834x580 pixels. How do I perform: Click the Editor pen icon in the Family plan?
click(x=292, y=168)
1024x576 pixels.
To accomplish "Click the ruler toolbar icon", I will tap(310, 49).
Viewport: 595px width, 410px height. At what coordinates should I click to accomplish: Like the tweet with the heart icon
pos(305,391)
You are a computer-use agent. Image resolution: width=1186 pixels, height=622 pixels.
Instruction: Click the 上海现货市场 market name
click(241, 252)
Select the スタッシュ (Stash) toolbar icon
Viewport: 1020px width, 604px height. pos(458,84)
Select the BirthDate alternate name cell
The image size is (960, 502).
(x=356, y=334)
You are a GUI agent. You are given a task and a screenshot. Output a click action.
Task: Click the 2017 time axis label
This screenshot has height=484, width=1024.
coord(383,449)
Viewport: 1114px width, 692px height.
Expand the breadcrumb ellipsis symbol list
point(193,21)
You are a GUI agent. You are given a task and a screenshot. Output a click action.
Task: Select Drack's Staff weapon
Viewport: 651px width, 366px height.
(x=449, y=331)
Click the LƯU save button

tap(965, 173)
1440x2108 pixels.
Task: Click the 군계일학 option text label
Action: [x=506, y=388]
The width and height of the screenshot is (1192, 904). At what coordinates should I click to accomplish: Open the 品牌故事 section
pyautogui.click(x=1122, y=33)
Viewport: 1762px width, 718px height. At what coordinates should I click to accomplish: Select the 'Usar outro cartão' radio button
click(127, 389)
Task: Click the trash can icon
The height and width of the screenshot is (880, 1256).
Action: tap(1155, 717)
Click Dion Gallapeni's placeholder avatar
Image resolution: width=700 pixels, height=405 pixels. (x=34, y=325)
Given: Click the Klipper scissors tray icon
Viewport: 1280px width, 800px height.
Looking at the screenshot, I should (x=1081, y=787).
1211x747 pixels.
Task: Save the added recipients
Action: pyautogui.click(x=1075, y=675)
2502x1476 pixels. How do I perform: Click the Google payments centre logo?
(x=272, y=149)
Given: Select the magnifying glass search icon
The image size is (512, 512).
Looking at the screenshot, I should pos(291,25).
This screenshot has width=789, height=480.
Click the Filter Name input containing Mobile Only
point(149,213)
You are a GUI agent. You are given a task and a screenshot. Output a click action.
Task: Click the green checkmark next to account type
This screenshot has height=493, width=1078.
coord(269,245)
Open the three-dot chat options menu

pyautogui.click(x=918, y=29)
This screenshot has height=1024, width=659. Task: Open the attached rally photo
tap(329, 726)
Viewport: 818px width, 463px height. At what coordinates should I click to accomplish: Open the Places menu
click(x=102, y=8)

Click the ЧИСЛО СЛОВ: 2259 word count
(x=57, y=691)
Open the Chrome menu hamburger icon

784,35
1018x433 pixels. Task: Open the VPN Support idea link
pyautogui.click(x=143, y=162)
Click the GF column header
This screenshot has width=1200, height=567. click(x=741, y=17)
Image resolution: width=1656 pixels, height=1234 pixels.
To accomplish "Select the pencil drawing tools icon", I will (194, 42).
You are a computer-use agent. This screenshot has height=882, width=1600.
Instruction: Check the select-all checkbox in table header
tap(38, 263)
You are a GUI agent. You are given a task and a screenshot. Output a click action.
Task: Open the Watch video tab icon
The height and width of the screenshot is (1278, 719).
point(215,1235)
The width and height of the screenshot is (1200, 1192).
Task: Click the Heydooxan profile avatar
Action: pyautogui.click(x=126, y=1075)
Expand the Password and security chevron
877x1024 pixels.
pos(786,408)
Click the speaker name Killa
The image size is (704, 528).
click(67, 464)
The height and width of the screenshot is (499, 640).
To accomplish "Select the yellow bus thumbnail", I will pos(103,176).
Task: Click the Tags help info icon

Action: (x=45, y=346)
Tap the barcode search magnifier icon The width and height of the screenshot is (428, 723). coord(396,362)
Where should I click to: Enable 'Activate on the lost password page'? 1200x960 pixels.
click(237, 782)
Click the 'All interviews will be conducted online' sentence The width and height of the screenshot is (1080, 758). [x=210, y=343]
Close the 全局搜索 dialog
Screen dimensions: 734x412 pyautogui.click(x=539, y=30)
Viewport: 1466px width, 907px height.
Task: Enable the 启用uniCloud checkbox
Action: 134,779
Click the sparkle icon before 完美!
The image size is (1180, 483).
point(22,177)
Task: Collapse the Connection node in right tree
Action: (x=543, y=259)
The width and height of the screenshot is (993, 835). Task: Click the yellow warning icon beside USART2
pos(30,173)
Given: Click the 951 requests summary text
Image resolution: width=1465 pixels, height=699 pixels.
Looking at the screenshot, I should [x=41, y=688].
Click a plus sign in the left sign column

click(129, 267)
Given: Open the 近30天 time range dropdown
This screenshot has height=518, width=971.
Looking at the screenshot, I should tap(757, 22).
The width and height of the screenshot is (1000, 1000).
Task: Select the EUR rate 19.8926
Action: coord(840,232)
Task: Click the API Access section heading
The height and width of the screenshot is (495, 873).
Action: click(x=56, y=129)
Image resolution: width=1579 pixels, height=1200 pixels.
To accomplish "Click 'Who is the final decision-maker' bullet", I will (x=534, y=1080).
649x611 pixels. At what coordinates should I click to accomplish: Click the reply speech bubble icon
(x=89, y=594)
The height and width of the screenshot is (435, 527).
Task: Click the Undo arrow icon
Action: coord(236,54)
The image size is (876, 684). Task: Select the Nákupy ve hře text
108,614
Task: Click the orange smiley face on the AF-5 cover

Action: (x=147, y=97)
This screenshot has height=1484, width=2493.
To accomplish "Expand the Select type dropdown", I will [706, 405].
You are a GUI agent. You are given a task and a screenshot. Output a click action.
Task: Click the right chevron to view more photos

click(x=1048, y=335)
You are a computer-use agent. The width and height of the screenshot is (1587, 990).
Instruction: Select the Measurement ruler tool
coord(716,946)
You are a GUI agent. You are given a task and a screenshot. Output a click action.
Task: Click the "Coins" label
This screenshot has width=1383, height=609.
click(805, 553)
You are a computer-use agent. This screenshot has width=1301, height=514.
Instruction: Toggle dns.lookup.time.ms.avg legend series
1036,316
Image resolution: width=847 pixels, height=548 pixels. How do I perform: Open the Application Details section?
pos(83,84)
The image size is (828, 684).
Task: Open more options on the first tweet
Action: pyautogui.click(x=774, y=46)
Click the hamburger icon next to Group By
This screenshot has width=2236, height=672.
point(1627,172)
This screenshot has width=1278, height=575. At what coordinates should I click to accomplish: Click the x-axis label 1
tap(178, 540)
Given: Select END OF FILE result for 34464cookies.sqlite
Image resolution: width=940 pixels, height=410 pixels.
☆ ☆ ☆
» Problem to work on
All lines carrying the word "computer" must be copied from the data above.

» Completed task
You are a computer-use agent. Image resolution: width=1186 pixels, height=622 pixels.
You are a computer-use agent. This screenshot has height=882, width=1600.
You are a computer-use agent. The width and height of the screenshot is (1587, 990).
You are a computer-use agent. This screenshot has width=1301, height=514.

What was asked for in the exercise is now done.